Your instructions: Copy out word for word the lines beginning with the one containing "coordinates (1608, 618)." and continuing through the one containing "This screenshot has width=1188, height=806.".

Saved records:
—————
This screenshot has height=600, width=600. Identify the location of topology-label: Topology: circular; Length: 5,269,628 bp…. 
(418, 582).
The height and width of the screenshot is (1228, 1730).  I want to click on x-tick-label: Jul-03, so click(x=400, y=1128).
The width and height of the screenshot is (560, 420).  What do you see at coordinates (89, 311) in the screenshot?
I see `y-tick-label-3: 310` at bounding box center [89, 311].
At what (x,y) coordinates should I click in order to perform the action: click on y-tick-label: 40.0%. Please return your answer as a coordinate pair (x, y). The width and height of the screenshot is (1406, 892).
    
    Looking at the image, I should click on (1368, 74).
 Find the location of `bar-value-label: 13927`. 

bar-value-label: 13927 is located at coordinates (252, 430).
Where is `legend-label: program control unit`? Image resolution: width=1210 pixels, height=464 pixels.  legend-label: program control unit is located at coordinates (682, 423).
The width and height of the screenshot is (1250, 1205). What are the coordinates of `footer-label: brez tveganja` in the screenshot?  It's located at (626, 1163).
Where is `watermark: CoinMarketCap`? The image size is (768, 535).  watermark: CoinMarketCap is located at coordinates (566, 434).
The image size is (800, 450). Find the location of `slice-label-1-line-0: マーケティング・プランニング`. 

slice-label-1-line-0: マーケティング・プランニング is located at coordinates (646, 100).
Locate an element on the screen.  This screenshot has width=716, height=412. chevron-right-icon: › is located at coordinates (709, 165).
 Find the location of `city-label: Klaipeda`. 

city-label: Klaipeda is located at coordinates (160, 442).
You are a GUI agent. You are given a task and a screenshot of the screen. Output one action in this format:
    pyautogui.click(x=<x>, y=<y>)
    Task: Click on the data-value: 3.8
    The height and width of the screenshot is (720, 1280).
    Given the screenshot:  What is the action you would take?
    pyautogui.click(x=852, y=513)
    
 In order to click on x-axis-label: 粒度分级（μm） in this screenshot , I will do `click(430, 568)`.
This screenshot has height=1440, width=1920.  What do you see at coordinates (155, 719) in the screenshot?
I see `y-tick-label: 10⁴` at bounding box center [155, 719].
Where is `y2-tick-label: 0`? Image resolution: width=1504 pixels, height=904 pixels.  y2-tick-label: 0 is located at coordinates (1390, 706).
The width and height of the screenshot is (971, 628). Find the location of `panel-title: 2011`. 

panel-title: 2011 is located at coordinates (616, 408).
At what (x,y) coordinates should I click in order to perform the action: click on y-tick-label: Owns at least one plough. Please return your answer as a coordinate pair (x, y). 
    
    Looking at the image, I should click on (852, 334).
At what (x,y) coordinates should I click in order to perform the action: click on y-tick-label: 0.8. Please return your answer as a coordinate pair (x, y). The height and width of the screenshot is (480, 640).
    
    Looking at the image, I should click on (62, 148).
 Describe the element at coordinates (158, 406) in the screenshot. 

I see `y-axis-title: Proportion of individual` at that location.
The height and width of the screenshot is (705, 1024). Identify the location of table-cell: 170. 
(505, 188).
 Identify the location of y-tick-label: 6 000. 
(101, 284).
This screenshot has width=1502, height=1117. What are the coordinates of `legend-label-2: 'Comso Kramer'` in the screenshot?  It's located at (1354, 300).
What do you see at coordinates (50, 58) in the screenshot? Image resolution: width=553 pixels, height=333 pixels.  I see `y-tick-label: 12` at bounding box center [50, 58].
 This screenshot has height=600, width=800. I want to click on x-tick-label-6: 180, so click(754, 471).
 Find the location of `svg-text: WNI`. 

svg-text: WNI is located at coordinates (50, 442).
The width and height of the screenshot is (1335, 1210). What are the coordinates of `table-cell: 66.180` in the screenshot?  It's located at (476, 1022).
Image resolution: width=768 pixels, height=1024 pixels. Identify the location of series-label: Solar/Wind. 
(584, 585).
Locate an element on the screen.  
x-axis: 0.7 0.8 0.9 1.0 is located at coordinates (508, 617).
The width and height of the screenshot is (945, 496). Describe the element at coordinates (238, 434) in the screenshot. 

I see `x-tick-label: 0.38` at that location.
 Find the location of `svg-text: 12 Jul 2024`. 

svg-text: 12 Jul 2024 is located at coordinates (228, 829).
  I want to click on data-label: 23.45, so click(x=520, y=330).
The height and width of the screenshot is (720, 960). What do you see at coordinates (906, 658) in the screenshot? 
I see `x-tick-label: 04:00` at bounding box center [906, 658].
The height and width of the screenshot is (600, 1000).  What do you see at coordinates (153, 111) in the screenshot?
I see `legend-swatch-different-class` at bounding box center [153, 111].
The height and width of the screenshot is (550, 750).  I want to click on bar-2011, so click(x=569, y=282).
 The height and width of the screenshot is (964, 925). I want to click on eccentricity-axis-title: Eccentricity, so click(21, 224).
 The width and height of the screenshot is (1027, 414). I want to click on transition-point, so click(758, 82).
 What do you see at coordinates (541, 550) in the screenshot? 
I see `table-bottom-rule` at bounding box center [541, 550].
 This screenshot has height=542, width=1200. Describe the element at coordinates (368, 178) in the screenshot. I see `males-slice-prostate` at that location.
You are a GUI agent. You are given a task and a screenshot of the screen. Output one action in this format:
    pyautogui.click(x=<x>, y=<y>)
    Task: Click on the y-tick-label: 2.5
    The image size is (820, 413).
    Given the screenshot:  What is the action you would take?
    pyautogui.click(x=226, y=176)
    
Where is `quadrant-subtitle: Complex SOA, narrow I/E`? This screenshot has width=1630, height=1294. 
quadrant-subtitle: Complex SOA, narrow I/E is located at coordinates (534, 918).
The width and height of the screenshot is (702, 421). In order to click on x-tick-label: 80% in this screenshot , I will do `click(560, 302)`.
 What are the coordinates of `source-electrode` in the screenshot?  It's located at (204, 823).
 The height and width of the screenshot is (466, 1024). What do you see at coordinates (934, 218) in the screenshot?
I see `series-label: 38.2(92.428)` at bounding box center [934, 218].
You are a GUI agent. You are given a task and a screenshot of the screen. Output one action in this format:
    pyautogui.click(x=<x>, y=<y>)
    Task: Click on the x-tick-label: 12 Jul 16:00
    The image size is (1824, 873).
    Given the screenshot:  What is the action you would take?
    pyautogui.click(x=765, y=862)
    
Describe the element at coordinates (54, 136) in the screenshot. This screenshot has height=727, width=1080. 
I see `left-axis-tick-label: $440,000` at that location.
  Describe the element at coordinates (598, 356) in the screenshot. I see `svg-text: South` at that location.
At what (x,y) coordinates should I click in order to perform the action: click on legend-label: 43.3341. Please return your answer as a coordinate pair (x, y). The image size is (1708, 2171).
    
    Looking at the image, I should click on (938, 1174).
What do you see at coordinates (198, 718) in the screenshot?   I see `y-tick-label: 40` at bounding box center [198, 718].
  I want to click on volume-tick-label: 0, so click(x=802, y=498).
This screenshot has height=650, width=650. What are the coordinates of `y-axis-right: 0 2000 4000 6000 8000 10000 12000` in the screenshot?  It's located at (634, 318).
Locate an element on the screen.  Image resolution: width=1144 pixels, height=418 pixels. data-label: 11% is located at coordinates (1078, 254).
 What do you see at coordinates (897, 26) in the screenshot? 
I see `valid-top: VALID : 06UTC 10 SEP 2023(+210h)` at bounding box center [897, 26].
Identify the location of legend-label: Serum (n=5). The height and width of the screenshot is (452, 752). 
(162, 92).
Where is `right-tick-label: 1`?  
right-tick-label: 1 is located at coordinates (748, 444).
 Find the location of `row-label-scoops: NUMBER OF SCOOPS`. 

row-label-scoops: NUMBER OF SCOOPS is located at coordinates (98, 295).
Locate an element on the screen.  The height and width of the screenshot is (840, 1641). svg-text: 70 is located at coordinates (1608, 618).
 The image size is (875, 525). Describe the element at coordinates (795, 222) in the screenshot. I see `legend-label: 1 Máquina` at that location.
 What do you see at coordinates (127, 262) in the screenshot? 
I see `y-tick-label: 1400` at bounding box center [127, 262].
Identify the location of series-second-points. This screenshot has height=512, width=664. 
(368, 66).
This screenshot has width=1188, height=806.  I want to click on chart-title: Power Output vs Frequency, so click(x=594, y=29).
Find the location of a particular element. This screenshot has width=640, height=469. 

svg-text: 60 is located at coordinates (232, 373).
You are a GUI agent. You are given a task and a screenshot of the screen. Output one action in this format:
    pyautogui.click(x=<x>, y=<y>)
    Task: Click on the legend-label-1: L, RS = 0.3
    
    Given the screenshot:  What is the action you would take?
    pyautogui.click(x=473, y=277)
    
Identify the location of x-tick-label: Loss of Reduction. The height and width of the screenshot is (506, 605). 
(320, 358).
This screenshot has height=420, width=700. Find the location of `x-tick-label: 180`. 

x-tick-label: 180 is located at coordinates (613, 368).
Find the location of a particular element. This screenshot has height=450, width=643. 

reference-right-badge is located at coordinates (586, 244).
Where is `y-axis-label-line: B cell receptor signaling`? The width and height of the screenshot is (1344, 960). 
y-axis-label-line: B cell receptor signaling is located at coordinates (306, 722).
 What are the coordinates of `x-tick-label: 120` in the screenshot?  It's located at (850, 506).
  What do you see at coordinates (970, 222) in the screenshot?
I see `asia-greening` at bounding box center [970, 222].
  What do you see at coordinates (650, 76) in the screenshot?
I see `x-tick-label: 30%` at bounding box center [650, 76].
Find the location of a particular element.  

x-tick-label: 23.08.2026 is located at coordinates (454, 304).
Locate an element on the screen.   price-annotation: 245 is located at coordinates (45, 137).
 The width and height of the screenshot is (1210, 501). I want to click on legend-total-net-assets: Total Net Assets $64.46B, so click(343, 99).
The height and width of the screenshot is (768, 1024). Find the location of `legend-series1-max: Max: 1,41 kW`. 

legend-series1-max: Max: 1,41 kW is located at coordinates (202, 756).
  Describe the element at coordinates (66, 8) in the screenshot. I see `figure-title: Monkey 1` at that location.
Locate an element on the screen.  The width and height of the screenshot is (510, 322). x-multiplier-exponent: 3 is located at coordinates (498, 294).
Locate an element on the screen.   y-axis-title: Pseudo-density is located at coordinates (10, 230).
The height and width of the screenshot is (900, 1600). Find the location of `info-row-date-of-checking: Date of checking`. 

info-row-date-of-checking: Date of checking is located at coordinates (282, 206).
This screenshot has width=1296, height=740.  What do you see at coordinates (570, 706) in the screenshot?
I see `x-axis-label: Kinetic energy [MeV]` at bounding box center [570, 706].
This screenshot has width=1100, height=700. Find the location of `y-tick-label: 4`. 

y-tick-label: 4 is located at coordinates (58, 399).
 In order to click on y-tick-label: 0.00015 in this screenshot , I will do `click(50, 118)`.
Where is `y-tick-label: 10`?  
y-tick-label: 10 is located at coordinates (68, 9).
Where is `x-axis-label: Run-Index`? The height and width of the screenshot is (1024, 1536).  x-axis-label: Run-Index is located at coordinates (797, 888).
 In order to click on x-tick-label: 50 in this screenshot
—————
Result of the task:
Locate an element on the screen.  The height and width of the screenshot is (840, 1641). svg-text: 70 is located at coordinates (1608, 618).
 The image size is (875, 525). Describe the element at coordinates (795, 222) in the screenshot. I see `legend-label: 1 Máquina` at that location.
 What do you see at coordinates (127, 262) in the screenshot? 
I see `y-tick-label: 1400` at bounding box center [127, 262].
Identify the location of series-second-points. This screenshot has height=512, width=664. 
(368, 66).
This screenshot has width=1188, height=806.  I want to click on chart-title: Power Output vs Frequency, so click(x=594, y=29).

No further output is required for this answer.